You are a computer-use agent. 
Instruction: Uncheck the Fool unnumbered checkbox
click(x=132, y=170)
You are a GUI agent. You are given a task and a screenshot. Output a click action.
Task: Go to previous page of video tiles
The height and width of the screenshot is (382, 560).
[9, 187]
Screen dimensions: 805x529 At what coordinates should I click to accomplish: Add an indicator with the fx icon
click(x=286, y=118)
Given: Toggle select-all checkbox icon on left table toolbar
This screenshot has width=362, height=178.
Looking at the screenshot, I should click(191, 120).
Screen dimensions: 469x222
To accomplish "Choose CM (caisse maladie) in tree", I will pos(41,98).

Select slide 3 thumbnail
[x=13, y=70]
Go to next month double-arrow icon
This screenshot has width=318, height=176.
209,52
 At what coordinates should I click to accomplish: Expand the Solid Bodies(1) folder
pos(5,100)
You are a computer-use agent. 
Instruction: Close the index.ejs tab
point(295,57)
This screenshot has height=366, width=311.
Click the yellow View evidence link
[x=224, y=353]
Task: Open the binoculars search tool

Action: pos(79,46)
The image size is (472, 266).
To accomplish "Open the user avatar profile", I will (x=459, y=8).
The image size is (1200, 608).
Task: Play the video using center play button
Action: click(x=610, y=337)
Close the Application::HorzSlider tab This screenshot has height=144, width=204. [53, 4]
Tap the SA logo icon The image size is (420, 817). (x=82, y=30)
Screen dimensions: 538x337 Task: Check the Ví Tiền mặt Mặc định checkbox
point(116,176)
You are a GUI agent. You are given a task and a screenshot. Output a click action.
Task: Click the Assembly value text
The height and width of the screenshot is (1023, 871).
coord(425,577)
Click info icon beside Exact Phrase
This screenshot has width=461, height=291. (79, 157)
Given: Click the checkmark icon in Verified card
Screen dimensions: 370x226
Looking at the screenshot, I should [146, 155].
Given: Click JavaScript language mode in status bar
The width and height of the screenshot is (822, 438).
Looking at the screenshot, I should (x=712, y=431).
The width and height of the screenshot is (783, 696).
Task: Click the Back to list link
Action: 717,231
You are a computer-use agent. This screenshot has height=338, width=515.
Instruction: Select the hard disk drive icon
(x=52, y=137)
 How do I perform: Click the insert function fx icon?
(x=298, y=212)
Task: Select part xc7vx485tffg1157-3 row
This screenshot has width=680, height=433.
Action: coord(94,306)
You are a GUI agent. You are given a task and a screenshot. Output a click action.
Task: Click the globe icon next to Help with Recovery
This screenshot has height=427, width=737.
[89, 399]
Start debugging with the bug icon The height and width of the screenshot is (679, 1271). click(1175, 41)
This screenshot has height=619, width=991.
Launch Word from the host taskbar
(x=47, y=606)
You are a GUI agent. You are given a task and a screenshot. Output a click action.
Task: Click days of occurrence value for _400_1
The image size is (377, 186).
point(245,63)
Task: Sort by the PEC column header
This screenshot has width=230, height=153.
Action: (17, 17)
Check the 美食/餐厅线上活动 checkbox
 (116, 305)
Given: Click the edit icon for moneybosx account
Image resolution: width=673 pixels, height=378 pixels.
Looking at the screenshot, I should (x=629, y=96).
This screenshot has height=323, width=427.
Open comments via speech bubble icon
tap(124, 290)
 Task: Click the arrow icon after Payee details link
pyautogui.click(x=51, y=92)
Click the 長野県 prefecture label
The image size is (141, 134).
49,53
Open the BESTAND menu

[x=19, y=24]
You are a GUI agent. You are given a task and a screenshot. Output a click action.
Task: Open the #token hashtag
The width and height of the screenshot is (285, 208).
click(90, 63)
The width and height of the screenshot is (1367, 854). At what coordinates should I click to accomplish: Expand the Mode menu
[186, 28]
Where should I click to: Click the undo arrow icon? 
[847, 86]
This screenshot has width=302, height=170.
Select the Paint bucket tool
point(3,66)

********

→ Problem description
From the listing above, return each line with the word "next".

→ Answer to the problem
Go to next month double-arrow icon
Task: Click the globe icon next to Help with Recovery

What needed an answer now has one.